Entries taken from a collection:
● ● ● ● ● ● ●

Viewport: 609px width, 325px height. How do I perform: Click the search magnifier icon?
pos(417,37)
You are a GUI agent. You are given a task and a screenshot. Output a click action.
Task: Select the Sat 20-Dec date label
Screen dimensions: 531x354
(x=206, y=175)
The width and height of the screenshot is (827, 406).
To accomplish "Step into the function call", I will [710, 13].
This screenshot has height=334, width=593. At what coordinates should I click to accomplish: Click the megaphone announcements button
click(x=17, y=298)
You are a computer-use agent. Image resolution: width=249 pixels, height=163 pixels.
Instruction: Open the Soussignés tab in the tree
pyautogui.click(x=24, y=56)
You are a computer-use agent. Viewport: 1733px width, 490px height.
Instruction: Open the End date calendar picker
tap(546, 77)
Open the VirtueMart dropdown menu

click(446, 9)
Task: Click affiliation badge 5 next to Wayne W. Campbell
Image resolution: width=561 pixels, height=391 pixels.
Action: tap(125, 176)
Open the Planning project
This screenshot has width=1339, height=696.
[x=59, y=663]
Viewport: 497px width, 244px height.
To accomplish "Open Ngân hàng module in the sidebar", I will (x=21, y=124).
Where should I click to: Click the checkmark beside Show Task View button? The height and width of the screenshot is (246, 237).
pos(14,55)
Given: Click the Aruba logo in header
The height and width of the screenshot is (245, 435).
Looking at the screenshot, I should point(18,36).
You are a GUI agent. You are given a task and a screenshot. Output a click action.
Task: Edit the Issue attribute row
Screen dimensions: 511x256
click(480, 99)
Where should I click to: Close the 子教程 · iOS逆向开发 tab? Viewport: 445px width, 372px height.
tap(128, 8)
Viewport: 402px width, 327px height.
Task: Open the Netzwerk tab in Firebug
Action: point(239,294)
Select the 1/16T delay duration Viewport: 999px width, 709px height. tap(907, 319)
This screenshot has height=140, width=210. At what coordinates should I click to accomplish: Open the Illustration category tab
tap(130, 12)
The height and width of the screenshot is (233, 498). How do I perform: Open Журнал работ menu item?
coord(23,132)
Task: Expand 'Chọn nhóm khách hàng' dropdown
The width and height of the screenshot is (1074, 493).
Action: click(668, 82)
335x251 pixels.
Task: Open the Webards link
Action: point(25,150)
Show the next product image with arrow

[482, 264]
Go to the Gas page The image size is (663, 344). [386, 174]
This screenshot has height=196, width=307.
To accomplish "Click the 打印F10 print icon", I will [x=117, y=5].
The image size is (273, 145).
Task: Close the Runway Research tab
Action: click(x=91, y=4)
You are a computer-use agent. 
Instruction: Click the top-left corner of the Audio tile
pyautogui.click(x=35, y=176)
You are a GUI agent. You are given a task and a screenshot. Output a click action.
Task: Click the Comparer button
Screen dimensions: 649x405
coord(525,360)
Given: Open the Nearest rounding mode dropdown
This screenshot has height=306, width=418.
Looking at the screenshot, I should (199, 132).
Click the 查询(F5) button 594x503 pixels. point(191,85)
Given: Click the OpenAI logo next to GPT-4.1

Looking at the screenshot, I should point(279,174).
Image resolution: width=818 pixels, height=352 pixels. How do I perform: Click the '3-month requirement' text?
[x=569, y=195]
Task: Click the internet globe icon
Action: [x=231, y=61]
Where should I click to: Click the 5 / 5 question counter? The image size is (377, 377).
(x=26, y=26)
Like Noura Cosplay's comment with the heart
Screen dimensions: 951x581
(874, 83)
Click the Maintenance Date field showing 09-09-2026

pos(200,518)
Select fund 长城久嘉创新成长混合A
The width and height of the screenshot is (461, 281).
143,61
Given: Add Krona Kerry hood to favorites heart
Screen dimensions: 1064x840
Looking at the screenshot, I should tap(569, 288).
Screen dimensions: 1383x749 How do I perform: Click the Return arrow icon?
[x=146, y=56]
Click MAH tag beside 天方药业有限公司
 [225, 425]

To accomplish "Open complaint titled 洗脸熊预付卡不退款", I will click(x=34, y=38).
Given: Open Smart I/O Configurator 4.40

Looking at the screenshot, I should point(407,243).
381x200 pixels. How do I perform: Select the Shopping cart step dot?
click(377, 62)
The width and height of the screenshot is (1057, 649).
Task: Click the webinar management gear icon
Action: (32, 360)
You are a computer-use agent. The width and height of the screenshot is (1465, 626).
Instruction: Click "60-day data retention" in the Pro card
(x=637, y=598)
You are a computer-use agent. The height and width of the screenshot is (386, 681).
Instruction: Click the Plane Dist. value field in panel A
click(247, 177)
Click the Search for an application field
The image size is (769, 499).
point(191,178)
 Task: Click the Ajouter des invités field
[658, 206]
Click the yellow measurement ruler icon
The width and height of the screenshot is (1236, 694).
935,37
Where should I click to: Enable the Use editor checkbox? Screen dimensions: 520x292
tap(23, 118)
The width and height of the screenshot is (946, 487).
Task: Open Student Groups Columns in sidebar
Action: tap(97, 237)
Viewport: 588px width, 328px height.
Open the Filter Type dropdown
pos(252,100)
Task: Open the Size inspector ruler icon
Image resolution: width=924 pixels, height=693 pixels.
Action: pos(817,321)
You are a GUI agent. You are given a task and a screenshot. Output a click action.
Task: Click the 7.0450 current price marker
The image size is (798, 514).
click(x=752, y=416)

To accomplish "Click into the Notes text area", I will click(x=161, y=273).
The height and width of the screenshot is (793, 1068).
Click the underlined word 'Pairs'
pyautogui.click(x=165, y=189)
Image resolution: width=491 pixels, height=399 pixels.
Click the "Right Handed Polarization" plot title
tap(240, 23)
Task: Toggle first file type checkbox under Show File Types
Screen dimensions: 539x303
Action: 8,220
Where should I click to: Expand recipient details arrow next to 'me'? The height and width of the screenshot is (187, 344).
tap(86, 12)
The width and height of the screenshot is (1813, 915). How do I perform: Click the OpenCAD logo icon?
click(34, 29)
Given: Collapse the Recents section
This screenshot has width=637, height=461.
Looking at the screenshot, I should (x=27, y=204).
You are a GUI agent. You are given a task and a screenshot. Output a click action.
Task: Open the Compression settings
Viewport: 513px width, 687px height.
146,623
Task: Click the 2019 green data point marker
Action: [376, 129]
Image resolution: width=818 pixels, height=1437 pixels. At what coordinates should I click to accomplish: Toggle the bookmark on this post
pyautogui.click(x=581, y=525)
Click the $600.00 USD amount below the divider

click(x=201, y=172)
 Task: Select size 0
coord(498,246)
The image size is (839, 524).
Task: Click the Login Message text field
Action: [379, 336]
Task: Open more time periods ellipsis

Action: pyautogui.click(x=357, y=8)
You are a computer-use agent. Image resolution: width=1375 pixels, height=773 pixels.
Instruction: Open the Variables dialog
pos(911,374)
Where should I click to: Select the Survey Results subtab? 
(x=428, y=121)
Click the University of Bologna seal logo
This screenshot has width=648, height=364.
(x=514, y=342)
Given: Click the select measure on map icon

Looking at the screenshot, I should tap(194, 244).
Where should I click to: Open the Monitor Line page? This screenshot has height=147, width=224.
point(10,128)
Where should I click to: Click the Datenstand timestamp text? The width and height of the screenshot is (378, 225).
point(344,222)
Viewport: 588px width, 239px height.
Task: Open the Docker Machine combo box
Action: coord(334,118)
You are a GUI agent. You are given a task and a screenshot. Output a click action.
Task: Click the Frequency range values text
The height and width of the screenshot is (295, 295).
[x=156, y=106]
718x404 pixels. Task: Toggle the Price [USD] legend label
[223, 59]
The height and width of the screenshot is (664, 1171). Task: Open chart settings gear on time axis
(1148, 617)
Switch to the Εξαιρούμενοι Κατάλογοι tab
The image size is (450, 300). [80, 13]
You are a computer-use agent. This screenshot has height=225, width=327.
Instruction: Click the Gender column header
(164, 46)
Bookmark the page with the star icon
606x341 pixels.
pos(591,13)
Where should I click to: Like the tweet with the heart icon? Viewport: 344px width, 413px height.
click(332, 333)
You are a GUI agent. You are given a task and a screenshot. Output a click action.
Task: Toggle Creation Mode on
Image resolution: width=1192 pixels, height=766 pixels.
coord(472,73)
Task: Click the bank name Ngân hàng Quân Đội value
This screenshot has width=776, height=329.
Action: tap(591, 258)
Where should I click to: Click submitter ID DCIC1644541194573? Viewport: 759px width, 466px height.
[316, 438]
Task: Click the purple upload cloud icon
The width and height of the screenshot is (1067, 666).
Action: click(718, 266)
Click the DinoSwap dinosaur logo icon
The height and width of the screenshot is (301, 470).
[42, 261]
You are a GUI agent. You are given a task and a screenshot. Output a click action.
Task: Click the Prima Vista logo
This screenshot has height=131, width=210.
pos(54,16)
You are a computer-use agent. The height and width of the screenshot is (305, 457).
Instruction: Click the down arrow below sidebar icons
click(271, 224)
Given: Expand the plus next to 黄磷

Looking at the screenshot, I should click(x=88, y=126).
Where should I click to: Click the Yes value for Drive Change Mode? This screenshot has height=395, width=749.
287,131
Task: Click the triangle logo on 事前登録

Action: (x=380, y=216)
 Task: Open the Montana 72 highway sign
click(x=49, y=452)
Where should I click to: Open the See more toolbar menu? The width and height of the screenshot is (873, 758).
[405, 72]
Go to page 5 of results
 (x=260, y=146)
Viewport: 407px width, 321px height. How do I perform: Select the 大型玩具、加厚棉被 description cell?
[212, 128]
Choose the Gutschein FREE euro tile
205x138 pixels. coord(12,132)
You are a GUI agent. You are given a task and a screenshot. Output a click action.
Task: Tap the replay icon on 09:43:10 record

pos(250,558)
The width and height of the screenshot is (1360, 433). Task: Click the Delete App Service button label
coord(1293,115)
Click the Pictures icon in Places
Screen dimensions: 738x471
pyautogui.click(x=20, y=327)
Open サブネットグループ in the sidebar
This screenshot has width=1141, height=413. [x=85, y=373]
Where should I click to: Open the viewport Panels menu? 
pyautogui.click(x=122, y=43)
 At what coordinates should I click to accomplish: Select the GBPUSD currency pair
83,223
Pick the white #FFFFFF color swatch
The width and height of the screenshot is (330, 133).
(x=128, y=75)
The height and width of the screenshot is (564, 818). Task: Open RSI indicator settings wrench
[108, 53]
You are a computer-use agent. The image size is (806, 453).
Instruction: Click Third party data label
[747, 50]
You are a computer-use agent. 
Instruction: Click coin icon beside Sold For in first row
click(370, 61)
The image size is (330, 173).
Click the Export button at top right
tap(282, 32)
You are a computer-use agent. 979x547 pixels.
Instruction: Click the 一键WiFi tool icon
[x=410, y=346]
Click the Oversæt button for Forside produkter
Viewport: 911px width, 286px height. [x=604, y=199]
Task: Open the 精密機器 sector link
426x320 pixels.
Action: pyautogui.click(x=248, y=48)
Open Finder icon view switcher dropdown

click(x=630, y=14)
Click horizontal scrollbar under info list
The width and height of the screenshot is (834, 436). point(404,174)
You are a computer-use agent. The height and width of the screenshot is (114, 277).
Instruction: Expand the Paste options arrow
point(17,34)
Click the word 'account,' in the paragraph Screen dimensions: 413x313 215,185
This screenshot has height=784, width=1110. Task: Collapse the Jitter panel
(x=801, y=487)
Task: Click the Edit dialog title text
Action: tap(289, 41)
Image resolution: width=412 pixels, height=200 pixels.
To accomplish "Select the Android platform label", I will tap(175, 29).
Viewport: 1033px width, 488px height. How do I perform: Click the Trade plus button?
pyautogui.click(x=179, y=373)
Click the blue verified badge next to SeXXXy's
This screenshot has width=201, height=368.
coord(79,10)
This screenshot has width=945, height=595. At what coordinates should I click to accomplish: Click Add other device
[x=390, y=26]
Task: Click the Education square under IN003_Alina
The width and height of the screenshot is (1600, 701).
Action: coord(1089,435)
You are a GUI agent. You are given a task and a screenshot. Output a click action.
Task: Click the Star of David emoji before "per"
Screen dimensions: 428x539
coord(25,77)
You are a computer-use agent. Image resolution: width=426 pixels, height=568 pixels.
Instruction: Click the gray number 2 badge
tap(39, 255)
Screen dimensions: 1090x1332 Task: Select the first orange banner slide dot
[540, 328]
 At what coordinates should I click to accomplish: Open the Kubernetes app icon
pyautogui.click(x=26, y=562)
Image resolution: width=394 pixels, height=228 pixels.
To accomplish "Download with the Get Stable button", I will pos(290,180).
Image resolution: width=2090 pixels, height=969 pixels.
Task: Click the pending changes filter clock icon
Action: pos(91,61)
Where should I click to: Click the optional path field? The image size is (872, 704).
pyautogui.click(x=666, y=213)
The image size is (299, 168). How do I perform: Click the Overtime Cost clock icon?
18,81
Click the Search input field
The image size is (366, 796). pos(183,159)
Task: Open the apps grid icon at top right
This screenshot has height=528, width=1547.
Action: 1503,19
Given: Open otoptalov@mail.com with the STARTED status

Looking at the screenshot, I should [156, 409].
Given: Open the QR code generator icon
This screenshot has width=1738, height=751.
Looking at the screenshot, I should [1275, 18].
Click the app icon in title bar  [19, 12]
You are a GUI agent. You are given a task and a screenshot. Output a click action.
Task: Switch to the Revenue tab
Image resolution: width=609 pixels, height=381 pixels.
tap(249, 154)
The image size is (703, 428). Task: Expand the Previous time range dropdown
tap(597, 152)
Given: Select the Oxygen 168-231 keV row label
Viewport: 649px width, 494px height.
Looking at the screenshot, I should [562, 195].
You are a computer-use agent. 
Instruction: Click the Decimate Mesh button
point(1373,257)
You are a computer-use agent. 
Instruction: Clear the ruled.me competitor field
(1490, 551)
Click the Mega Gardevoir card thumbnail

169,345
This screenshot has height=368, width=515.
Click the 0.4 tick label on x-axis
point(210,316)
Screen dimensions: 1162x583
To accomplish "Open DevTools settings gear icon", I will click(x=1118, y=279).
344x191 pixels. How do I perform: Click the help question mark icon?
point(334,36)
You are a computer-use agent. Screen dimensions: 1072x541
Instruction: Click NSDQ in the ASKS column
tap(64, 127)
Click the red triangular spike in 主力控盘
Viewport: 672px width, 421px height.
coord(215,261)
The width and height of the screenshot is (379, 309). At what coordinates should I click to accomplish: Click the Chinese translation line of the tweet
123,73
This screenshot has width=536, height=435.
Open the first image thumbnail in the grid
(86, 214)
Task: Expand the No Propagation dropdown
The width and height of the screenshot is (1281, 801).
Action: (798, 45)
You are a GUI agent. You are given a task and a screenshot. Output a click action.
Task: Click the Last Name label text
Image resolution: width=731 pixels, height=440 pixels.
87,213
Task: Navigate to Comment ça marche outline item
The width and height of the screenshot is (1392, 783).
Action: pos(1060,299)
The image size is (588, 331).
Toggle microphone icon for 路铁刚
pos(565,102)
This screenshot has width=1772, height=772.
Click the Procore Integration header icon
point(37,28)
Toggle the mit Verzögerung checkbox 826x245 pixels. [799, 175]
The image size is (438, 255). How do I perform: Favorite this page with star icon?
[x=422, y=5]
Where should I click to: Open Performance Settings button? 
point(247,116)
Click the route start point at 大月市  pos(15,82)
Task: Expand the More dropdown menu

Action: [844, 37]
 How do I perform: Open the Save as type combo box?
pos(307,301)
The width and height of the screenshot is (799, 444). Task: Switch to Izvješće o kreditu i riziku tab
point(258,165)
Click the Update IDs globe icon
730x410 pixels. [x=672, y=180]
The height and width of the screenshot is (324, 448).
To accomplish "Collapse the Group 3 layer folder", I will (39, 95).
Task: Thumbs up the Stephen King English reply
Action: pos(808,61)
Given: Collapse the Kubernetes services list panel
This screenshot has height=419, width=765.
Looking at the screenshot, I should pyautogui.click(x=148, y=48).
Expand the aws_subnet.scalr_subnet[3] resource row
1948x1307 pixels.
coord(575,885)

● ● ● ● ● ● ●

PROBLEM: Return the rows from the line containing "Task: Click affiliation" through the line containing "tap(130, 12)", unchanged.

SOLUTION TO THIS TASK:
Task: Click affiliation badge 5 next to Wayne W. Campbell
Image resolution: width=561 pixels, height=391 pixels.
Action: tap(125, 176)
Open the Planning project
This screenshot has width=1339, height=696.
[x=59, y=663]
Viewport: 497px width, 244px height.
To accomplish "Open Ngân hàng module in the sidebar", I will (x=21, y=124).
Where should I click to: Click the checkmark beside Show Task View button? The height and width of the screenshot is (246, 237).
pos(14,55)
Given: Click the Aruba logo in header
The height and width of the screenshot is (245, 435).
Looking at the screenshot, I should point(18,36).
You are a GUI agent. You are given a task and a screenshot. Output a click action.
Task: Edit the Issue attribute row
Screen dimensions: 511x256
click(480, 99)
Where should I click to: Close the 子教程 · iOS逆向开发 tab? Viewport: 445px width, 372px height.
tap(128, 8)
Viewport: 402px width, 327px height.
Task: Open the Netzwerk tab in Firebug
Action: point(239,294)
Select the 1/16T delay duration Viewport: 999px width, 709px height. tap(907, 319)
This screenshot has height=140, width=210. At what coordinates should I click to accomplish: Open the Illustration category tab
tap(130, 12)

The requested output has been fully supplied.